** DATASET EXTRACT follows **

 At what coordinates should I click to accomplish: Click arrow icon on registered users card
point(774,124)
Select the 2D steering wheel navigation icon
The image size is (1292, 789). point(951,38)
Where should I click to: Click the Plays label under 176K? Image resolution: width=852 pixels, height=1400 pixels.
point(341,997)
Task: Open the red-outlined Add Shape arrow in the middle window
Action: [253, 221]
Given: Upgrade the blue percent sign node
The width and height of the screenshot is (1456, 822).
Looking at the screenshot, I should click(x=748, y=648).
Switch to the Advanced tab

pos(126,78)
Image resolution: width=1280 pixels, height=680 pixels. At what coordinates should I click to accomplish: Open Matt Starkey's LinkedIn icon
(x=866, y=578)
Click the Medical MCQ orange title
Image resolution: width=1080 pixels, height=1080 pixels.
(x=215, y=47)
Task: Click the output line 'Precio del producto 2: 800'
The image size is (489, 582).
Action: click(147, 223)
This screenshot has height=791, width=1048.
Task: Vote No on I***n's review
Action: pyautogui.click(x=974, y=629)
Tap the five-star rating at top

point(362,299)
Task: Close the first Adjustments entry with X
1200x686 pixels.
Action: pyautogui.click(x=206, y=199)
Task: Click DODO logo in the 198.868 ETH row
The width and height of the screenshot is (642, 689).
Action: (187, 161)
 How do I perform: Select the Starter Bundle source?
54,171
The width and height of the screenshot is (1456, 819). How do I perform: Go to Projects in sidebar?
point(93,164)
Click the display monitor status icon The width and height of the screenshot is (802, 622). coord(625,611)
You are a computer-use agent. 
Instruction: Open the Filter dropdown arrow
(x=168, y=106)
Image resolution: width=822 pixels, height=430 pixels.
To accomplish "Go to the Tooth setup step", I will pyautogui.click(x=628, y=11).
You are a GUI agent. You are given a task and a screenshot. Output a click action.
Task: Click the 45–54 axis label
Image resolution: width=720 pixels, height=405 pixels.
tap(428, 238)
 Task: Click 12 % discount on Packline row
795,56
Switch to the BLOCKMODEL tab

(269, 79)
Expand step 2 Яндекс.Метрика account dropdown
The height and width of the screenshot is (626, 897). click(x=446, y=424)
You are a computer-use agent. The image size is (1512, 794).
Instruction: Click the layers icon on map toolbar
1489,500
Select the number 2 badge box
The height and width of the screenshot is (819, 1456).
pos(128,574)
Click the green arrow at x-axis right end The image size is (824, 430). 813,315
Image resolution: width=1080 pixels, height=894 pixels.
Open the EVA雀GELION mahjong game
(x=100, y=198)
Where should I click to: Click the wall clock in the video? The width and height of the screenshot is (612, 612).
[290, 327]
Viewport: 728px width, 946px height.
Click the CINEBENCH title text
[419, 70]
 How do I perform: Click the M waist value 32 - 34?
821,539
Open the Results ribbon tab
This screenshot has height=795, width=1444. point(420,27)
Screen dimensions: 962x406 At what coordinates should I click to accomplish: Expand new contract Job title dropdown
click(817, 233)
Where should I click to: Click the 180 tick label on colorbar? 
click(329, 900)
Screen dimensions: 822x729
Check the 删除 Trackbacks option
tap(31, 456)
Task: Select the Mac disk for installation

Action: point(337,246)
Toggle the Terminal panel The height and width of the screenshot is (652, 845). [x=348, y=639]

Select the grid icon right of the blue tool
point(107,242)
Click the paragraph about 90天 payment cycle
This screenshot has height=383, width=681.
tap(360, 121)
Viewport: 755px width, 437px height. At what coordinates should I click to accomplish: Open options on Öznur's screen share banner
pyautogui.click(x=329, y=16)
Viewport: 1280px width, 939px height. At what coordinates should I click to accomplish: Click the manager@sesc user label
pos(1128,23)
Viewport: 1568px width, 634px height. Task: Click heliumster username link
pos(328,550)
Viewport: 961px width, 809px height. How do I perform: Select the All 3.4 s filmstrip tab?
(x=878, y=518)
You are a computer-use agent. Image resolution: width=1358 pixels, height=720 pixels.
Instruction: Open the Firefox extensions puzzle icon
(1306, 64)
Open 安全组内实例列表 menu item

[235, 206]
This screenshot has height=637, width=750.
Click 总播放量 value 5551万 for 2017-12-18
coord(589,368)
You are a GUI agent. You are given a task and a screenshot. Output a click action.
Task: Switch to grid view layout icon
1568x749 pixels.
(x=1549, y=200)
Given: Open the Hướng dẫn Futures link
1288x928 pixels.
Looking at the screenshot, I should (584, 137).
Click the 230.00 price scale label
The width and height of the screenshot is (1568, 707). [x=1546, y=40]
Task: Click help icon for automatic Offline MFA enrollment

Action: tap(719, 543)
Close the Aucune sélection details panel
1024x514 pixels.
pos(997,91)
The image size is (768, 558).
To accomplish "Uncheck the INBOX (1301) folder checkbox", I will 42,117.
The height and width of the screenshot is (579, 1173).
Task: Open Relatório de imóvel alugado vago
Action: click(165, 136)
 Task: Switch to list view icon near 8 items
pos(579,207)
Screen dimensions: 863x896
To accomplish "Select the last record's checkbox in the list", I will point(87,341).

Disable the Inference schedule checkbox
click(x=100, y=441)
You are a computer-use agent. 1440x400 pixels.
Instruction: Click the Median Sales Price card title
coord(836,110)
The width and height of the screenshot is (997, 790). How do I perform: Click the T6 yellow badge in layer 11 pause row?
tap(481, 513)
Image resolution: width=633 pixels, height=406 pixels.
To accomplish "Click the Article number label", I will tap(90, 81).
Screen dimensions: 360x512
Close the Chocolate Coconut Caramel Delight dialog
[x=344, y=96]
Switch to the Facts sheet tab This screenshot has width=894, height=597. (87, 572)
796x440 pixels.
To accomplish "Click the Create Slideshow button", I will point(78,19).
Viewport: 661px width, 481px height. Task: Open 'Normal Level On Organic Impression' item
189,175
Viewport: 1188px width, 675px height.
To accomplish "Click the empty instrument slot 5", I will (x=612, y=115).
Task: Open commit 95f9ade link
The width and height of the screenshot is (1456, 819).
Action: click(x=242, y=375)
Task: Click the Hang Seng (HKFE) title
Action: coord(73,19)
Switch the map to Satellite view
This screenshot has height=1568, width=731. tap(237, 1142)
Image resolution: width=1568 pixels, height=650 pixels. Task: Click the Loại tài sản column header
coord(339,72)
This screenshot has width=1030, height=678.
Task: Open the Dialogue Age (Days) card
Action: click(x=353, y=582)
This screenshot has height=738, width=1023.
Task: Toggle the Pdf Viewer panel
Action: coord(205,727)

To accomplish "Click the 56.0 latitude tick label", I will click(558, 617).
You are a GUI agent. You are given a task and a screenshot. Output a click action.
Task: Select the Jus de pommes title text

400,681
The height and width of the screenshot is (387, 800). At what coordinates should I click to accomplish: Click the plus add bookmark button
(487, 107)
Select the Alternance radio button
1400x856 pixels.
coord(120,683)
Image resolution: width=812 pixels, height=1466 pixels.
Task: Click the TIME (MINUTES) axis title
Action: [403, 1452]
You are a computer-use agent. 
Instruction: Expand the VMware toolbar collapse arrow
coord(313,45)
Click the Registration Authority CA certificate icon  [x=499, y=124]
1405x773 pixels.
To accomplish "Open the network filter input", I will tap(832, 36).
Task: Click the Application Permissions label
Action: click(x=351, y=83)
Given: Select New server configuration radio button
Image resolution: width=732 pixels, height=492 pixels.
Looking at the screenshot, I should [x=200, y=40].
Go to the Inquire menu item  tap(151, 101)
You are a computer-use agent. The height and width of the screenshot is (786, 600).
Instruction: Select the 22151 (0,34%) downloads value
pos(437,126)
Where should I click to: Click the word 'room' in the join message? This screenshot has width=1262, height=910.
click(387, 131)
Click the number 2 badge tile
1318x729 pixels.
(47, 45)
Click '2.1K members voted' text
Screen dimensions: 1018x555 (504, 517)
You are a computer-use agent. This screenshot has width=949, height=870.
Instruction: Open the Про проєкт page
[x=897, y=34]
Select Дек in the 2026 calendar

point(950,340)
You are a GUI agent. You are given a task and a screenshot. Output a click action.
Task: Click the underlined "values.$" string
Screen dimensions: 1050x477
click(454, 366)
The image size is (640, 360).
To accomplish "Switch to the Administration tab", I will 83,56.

** End of DATASET EXTRACT **

**YOUR OBJECTIVE**
Above are some lines. Repeat exactly, and only, those from the line that has "Switch to the Advanced tab" through the line that has "Task: Close the".

**SOLUTION FOR THIS EXERCISE**
Switch to the Advanced tab

pos(126,78)
Image resolution: width=1280 pixels, height=680 pixels. At what coordinates should I click to accomplish: Open Matt Starkey's LinkedIn icon
(x=866, y=578)
Click the Medical MCQ orange title
Image resolution: width=1080 pixels, height=1080 pixels.
(x=215, y=47)
Task: Click the output line 'Precio del producto 2: 800'
The image size is (489, 582).
Action: click(147, 223)
This screenshot has height=791, width=1048.
Task: Vote No on I***n's review
Action: pyautogui.click(x=974, y=629)
Tap the five-star rating at top

point(362,299)
Task: Close the first Adjustments entry with X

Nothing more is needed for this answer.